Write out exactly the lines from the one holding "You are a computer-use" to the last line of the entries, both ends included and nothing else, without the pictures.

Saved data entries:
----

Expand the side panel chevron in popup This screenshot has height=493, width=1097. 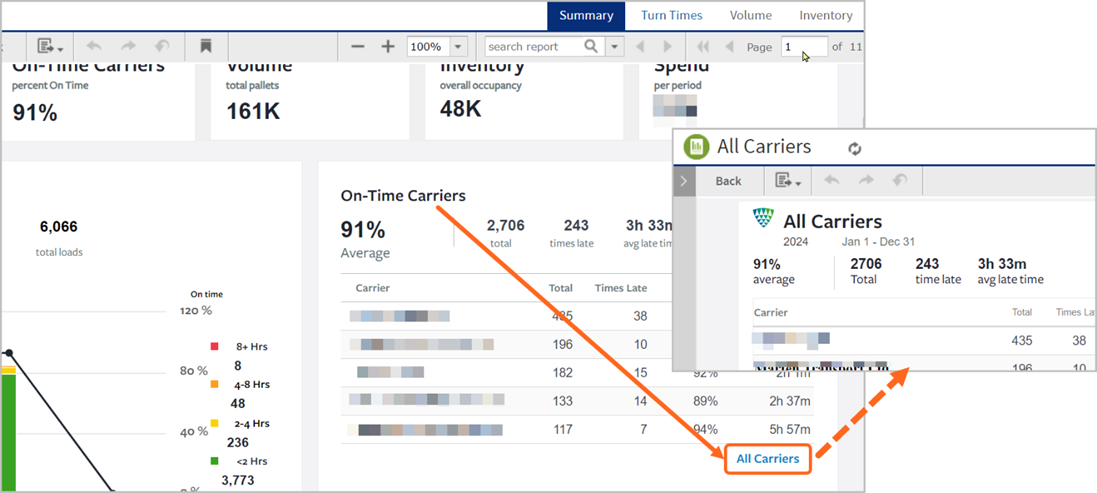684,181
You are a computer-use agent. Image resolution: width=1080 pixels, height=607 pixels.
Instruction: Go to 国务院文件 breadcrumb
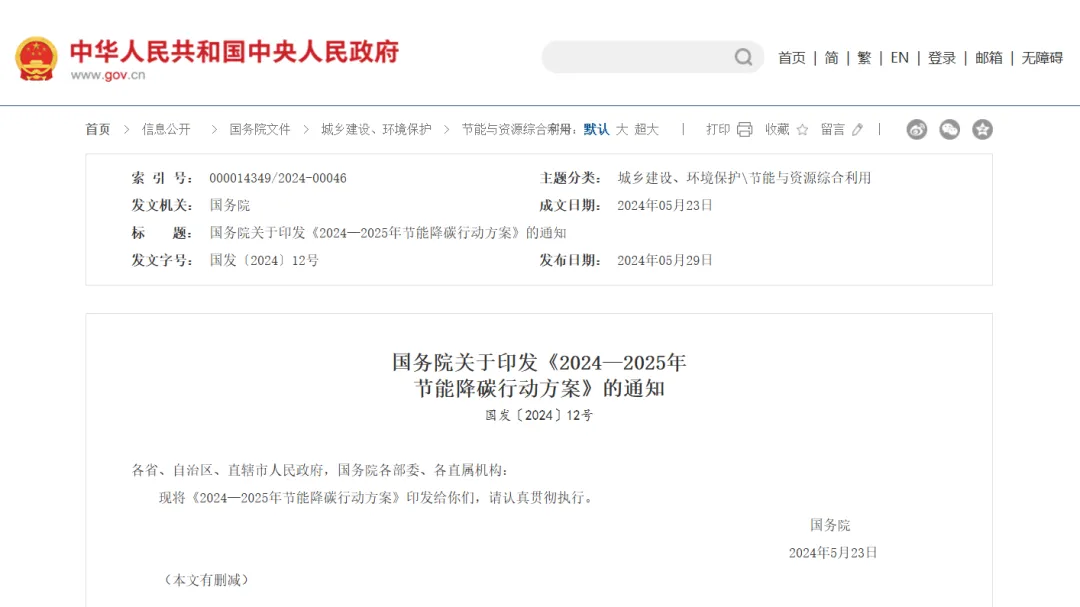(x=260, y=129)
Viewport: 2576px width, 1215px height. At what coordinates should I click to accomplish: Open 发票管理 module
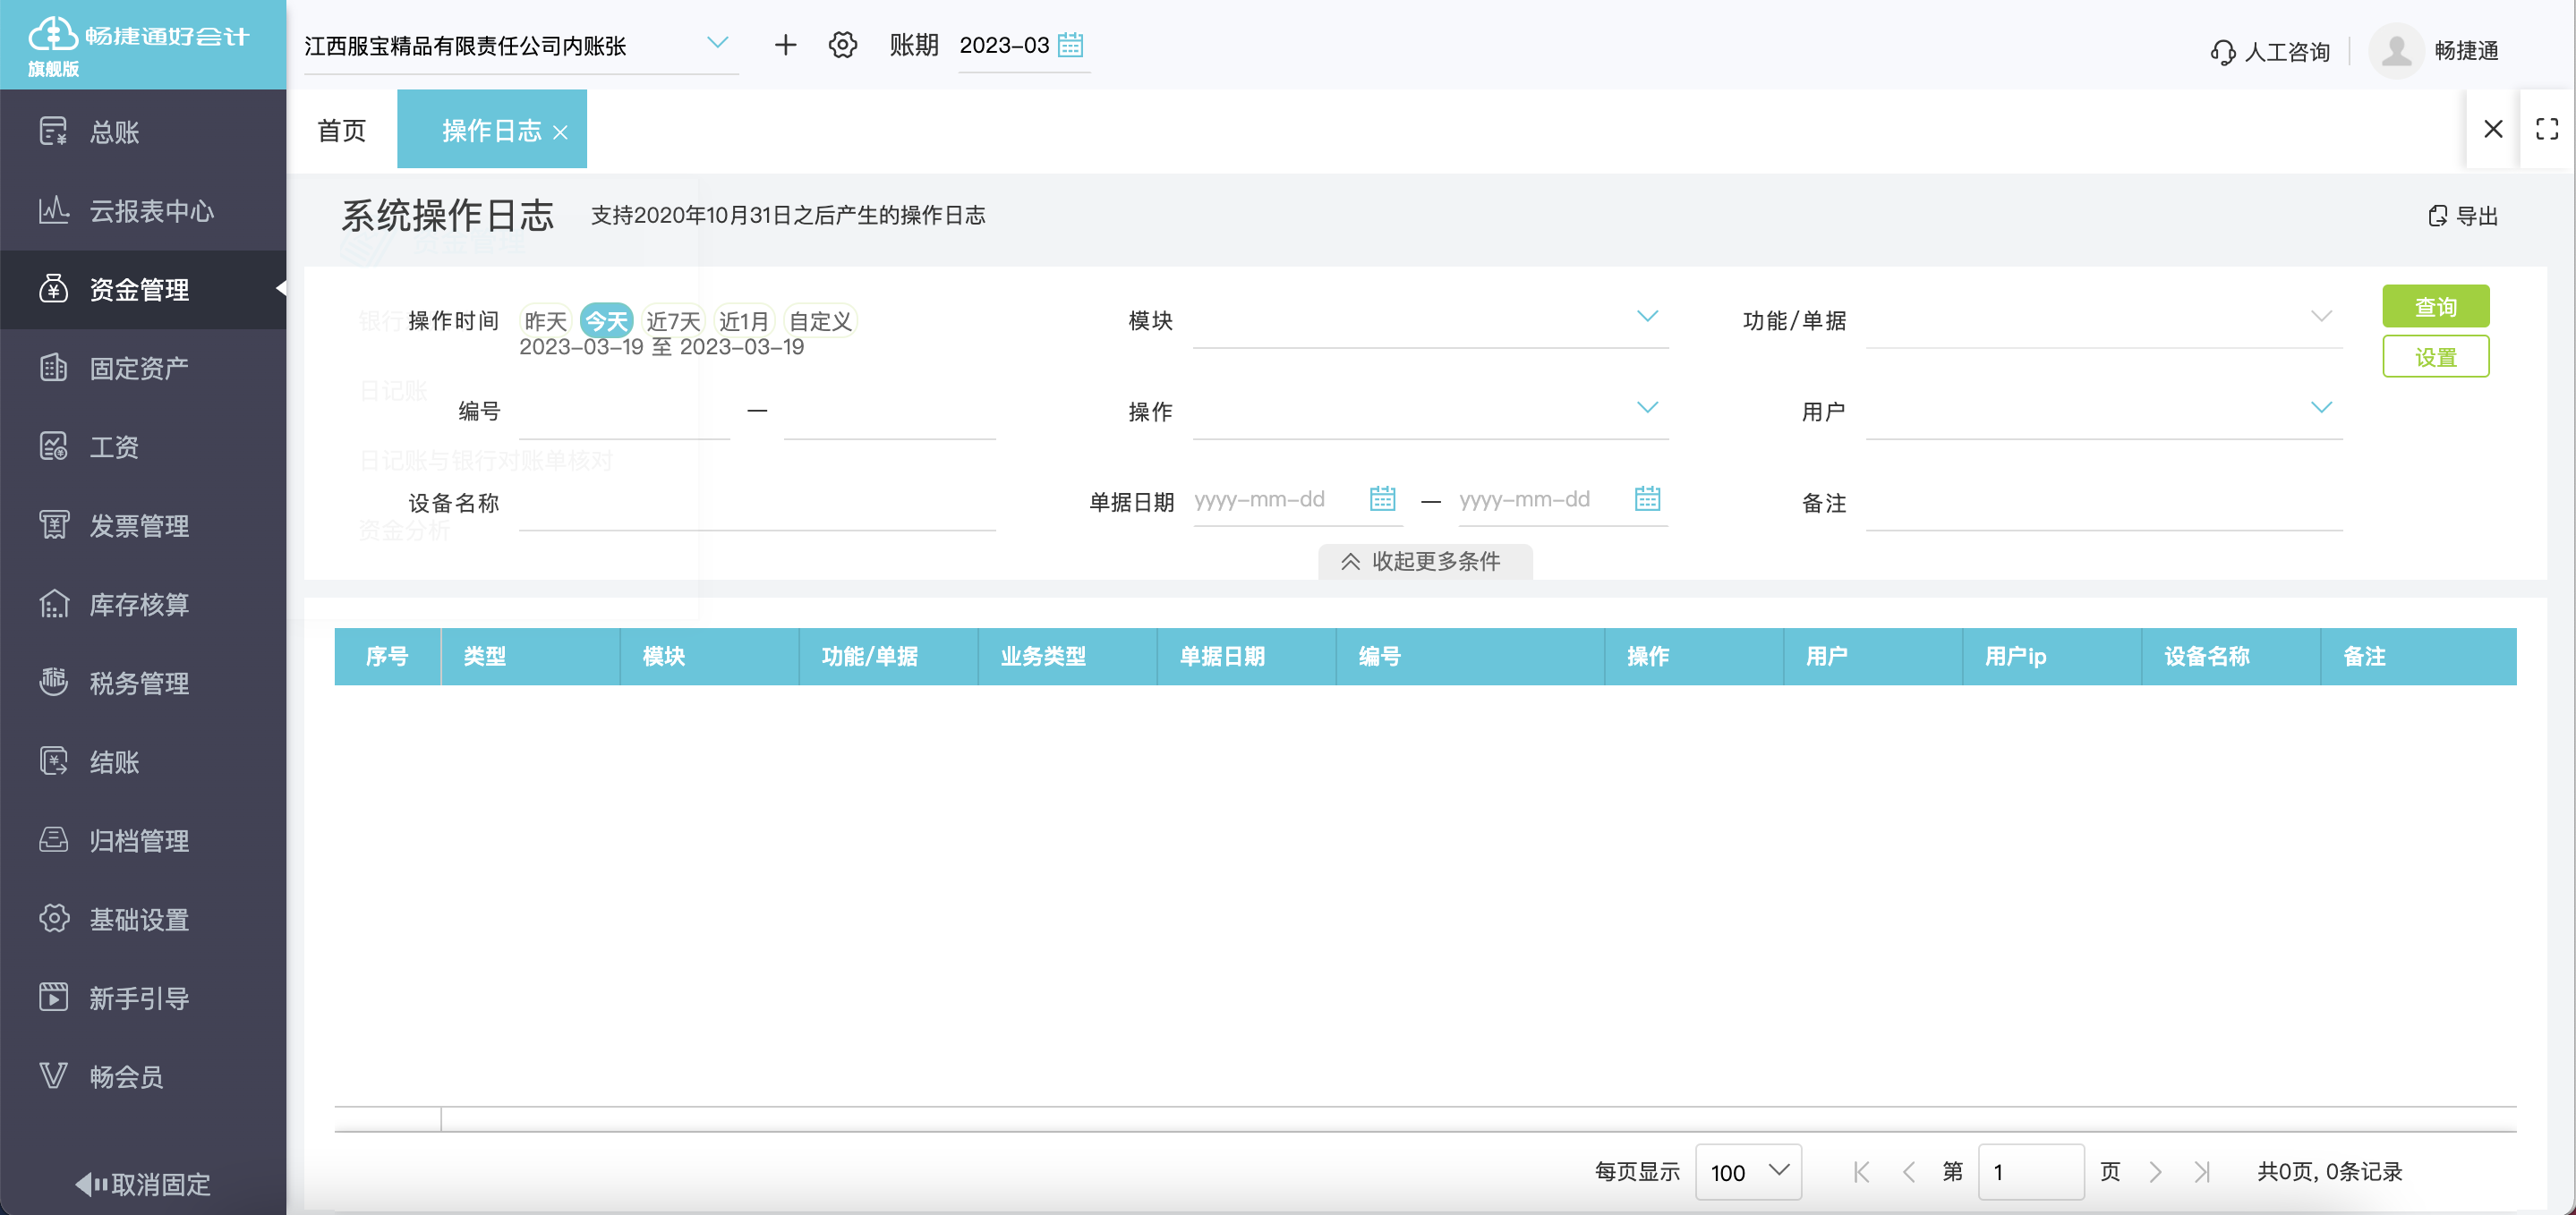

----

#### Answer area
You are a computer-use agent. Image resolution: width=1080 pixels, height=607 pixels.
Instruction: Go to 国务院文件 breadcrumb
(x=260, y=129)
Viewport: 2576px width, 1215px height. At what coordinates should I click to accomplish: Open 发票管理 module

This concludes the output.